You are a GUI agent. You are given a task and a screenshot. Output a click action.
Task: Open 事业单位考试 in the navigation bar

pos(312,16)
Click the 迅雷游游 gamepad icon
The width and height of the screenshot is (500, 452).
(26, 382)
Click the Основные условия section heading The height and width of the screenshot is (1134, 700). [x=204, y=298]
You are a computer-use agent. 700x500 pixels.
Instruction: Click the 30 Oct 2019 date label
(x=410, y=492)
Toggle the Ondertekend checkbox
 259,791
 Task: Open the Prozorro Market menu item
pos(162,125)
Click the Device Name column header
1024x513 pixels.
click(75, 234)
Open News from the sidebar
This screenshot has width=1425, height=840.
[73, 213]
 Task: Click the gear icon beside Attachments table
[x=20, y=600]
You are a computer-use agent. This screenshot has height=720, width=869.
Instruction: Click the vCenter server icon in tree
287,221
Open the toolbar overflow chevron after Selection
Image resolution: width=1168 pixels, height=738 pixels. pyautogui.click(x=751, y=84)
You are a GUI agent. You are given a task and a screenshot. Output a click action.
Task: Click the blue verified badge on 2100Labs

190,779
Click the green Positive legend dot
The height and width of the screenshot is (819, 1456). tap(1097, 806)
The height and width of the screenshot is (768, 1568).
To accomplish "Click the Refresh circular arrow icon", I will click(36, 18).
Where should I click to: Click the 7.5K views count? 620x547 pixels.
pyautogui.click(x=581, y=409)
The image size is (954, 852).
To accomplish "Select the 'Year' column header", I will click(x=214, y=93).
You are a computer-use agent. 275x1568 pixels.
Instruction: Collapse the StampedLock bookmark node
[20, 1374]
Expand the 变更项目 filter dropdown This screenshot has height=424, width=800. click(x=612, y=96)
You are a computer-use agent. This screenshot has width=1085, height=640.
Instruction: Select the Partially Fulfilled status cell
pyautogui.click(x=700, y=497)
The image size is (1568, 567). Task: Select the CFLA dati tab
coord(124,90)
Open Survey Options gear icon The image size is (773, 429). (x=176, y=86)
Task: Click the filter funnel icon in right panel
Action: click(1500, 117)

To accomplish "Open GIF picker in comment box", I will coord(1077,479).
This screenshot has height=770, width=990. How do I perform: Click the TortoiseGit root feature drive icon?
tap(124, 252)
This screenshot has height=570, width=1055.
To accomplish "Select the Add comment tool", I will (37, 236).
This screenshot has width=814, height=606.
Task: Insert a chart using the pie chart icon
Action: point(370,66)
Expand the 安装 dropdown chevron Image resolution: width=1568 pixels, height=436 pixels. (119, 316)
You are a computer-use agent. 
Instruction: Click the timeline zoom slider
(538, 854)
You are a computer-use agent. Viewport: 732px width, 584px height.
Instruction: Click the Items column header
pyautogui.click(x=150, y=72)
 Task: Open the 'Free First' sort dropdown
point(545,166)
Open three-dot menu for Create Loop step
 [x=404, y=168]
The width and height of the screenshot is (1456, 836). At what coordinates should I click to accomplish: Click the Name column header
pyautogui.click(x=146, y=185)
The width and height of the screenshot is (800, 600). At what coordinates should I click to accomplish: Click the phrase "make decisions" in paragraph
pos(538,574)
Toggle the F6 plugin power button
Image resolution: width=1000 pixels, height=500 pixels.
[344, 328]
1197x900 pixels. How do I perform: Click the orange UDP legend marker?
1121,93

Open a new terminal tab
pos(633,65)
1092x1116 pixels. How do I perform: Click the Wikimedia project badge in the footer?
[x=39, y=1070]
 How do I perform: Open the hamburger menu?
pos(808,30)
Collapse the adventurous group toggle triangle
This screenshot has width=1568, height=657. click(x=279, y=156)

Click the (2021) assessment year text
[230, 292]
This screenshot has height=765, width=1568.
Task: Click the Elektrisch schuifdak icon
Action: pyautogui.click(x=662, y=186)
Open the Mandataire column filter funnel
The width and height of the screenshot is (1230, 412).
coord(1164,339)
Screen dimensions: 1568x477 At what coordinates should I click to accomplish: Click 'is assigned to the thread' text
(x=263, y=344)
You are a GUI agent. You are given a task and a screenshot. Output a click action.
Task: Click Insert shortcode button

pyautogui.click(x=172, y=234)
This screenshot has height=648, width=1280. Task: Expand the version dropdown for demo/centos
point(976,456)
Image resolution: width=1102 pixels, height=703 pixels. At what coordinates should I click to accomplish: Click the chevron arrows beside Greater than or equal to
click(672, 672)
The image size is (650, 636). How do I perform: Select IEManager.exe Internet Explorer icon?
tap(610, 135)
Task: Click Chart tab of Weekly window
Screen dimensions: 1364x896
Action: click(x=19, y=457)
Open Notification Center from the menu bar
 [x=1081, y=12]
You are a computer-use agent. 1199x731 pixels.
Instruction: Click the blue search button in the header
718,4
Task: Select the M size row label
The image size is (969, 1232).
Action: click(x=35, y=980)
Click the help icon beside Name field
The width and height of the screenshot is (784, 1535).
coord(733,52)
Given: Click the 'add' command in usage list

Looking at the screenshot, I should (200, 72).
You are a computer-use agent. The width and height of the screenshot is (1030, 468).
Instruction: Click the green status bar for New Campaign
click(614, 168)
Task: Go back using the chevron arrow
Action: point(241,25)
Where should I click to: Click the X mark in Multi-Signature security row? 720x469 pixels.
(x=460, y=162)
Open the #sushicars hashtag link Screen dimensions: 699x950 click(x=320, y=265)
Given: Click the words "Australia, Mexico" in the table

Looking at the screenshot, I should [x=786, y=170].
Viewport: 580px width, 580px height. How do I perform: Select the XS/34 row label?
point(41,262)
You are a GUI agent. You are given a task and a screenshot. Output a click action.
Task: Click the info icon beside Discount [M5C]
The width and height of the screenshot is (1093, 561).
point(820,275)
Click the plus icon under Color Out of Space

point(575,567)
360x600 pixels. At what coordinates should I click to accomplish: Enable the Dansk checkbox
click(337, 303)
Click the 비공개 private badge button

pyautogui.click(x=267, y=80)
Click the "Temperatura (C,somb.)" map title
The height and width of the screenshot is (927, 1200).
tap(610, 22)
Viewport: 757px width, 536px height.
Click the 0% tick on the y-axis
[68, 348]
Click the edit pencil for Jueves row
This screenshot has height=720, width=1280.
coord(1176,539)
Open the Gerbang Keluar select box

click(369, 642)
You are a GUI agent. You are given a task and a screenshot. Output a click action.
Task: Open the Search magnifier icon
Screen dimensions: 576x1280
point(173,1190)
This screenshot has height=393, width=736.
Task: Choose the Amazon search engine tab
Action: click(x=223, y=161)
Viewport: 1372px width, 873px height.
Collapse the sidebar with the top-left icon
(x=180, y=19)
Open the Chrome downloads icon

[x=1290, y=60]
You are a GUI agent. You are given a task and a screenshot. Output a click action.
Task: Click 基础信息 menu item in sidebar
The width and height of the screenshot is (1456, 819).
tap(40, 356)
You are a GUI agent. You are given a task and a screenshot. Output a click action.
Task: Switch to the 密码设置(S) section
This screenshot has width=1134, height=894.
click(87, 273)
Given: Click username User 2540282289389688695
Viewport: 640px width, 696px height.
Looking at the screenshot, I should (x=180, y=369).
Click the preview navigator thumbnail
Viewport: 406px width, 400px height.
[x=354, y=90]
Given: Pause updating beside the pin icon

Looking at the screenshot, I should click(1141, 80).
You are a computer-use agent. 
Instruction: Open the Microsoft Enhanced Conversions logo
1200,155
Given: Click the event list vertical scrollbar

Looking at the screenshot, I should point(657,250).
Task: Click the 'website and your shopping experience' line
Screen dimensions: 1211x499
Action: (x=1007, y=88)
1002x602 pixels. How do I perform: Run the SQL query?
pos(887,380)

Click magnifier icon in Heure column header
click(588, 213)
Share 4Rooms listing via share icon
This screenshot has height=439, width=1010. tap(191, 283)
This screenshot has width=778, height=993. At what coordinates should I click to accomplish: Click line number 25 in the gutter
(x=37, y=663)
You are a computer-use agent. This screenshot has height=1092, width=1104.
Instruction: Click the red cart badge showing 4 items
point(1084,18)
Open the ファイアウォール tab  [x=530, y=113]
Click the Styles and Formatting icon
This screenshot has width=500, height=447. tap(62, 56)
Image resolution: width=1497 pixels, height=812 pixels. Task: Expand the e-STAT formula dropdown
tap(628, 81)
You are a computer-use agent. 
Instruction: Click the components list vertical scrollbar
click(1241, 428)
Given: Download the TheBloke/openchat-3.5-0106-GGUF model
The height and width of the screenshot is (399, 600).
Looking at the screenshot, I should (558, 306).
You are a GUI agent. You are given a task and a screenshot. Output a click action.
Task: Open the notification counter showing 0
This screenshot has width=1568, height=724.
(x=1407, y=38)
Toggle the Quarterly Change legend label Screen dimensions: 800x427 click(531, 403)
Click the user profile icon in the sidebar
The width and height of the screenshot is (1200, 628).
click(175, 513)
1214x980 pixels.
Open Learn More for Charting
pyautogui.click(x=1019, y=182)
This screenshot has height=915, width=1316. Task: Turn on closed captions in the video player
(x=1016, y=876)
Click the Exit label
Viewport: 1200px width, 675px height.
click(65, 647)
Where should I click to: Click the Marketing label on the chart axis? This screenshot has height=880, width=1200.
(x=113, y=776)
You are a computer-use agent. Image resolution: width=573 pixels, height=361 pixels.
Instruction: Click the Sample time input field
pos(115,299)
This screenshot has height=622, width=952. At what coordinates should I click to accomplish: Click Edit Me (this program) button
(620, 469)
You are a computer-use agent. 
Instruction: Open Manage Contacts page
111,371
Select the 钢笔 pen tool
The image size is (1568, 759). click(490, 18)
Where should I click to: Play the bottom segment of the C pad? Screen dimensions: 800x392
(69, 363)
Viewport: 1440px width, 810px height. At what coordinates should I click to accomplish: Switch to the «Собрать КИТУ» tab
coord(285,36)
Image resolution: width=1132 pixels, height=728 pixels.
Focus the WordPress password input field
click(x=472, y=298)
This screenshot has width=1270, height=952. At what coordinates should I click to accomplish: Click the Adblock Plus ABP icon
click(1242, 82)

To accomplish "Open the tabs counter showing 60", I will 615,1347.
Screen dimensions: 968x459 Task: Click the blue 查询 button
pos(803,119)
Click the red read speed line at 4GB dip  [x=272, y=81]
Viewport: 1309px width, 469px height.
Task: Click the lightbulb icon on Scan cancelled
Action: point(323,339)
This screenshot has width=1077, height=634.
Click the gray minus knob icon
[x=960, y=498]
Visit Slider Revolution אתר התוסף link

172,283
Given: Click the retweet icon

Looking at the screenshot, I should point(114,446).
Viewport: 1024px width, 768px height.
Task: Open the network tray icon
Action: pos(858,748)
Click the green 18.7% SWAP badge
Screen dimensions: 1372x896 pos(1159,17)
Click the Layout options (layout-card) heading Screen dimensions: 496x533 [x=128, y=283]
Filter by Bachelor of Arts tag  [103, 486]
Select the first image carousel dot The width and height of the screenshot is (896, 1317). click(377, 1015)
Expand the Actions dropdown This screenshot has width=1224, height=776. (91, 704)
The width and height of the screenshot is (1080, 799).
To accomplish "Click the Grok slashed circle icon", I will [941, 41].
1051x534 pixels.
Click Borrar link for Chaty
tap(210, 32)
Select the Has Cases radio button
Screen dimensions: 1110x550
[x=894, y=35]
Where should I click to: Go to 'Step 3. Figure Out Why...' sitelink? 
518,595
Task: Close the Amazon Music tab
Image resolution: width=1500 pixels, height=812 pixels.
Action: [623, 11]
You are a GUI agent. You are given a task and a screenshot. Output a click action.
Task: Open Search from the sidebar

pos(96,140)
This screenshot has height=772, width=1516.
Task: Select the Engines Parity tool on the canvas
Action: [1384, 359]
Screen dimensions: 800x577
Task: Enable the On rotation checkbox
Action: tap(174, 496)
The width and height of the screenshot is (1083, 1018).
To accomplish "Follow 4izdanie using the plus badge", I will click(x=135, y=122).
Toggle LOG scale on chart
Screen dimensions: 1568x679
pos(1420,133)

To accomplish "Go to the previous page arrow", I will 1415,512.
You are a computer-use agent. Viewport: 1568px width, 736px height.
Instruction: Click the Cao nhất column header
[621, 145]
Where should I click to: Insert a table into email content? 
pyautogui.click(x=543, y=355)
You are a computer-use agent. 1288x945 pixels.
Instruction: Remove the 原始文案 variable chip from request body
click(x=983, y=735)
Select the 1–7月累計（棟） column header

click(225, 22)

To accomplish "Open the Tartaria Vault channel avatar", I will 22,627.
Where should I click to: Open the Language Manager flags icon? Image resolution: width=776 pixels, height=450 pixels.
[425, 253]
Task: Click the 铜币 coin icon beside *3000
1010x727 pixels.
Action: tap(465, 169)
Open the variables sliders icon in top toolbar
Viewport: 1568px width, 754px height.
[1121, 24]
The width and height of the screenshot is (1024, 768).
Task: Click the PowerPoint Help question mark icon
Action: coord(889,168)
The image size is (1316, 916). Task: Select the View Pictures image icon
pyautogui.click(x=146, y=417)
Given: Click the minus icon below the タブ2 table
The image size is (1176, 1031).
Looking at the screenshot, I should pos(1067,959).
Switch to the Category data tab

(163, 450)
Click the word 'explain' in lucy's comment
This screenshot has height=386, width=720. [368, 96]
□ □ □ □ □ □ □
--- Short task ---
In the rows above, set out as a numbered list the lines starting at the one containing "Select the 钢笔 pen tool" and ending at the one containing "click(1242, 82)", omitting any blank lines.

--- Response to the task ---
1. Select the 钢笔 pen tool
2. The image size is (1568, 759). click(490, 18)
3. Where should I click to: Play the bottom segment of the C pad? Screen dimensions: 800x392
4. (69, 363)
5. Viewport: 1440px width, 810px height. At what coordinates should I click to accomplish: Switch to the «Собрать КИТУ» tab
6. coord(285,36)
7. Image resolution: width=1132 pixels, height=728 pixels.
8. Focus the WordPress password input field
9. click(x=472, y=298)
10. This screenshot has width=1270, height=952. At what coordinates should I click to accomplish: Click the Adblock Plus ABP icon
11. click(1242, 82)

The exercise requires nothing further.